When multiple defendants share responsibility for the same harm, the question of who pays what gets complicated. Under joint and several liability, the plaintiff can collect the full judgment from any single defendant, even one who was only partially at fault. That defendant then has to chase the other defendants for their shares through contribution claims. Many states have moved away from full joint and several liability, instead making each defendant responsible only for their proportionate share of fault. The practical impact is enormous: in a pure joint-and-several state, a defendant who is 10 percent at fault can end up paying 100 percent of the damages if the other defendants are broke.
Every liability claim comes with an expiration date. Miss it and the claim is gone, no matter how strong the evidence.

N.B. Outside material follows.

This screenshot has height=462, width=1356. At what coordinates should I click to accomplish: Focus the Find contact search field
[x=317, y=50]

For personal injury, the most common deadline is two years from the date of injury, used by roughly 28 states. Others allow anywhere from one to six years depending on the type of claim and the jurisdiction. Medical malpractice, wrongful death, and property damage claims often have different deadlines even within the same state.
The discovery rule provides an important exception. When an injury is not immediately apparent, such as a surgical instrument left inside a patient that does not cause symptoms for years, the clock starts when the victim knew or reasonably should have known about the harm. Courts assess this as a factual question: what did you know, and when should a reasonable person have figured it out? Sitting on obvious symptoms while hoping they go away can cost you the discovery rule’s protection.

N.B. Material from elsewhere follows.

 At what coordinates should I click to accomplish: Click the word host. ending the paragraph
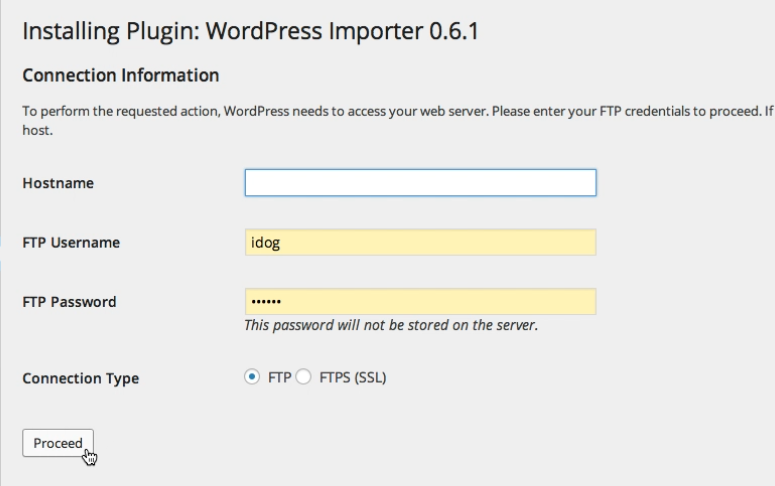[x=37, y=130]
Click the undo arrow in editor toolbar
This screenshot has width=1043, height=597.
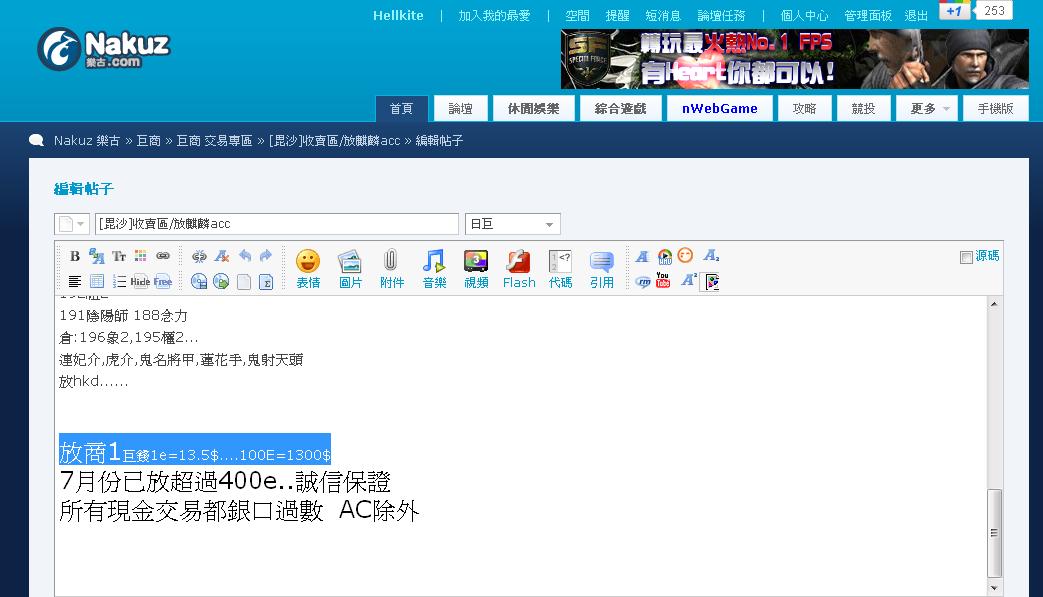pos(244,256)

If you receive a settlement or court award, the tax treatment depends entirely on what the money is compensating you for. Damages received on account of personal physical injuries or physical sickness are excluded from gross income under federal law.2Office of the Law Revision Counsel. 26 USC 104 – Compensation for Injuries or Sickness That exclusion covers medical expenses, lost wages, and pain-and-suffering awards tied to a physical injury.

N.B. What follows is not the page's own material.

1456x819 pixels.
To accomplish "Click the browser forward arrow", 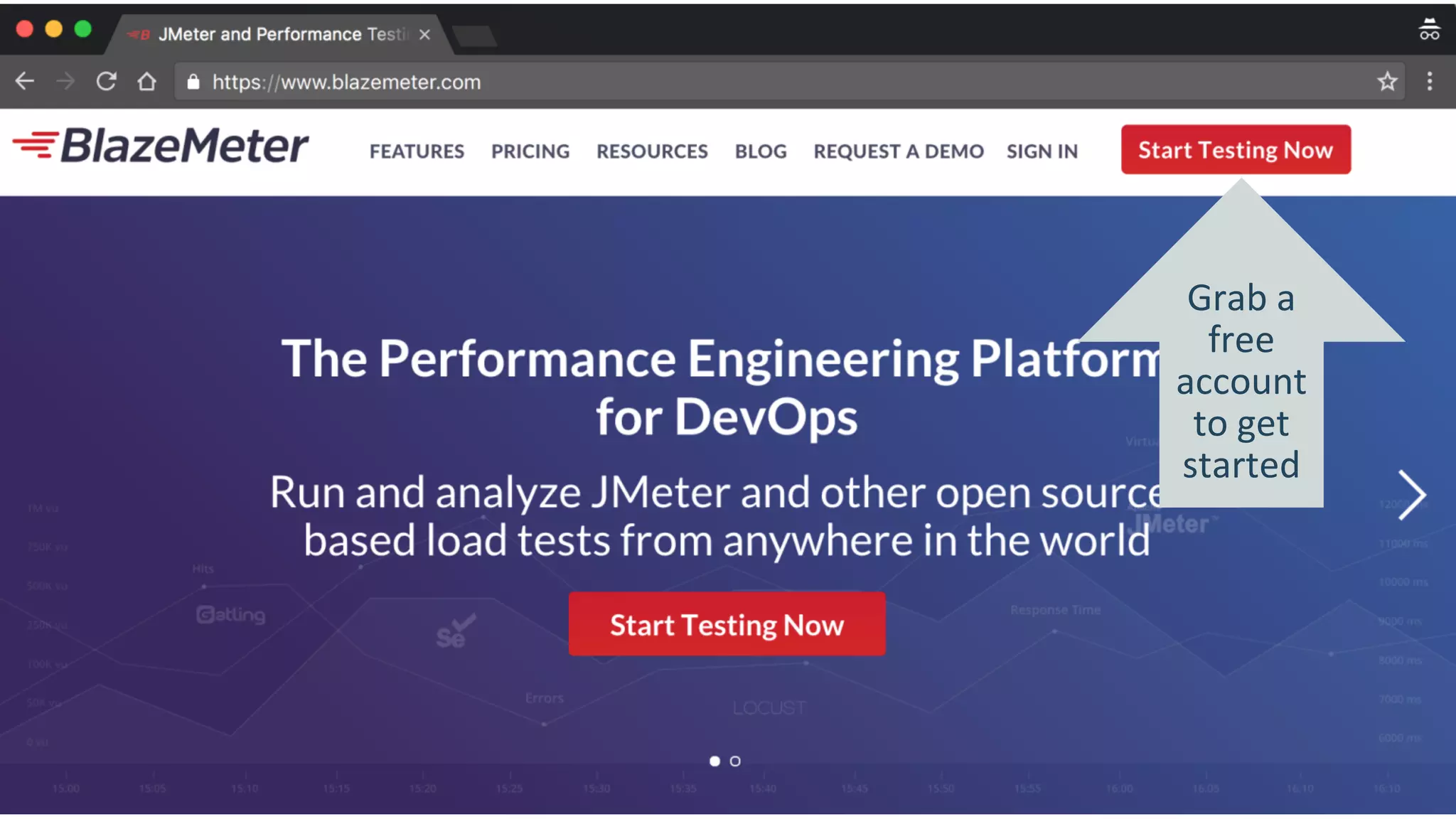I will point(65,82).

Emotional distress damages get trickier. If the emotional distress flows from a physical injury, the settlement stays tax-free. If there is no underlying physical injury, the proceeds are taxable income, though you can offset the tax by the amount you spent on medical care for the emotional distress itself. Punitive damages are always taxable, regardless of the type of case. They get reported as other income on Schedule 1 of your Form 1040.3Internal Revenue Service. Settlements – Taxability
One trap to watch for: if you deducted medical expenses related to your injury on a prior tax return and then receive a settlement covering those same expenses, the portion that gave you a tax benefit in the earlier year becomes taxable income in the year you receive the settlement.3Internal Revenue Service. Settlements – Taxability
Standard auto and homeowner’s policies carry liability limits that sound adequate until you see the size of a real claim. A personal umbrella policy adds an extra layer, typically available in increments from $1 million to $5 million. It kicks in after your underlying policy limits are exhausted and covers bodily injury, property damage, and certain personal-injury claims like defamation and invasion of privacy. The cost is relatively modest for the protection it provides: a $1 million umbrella policy commonly runs a few hundred dollars per year. For anyone with meaningful assets, home equity, or future earning potential, an umbrella policy is the difference between a bad day and financial ruin.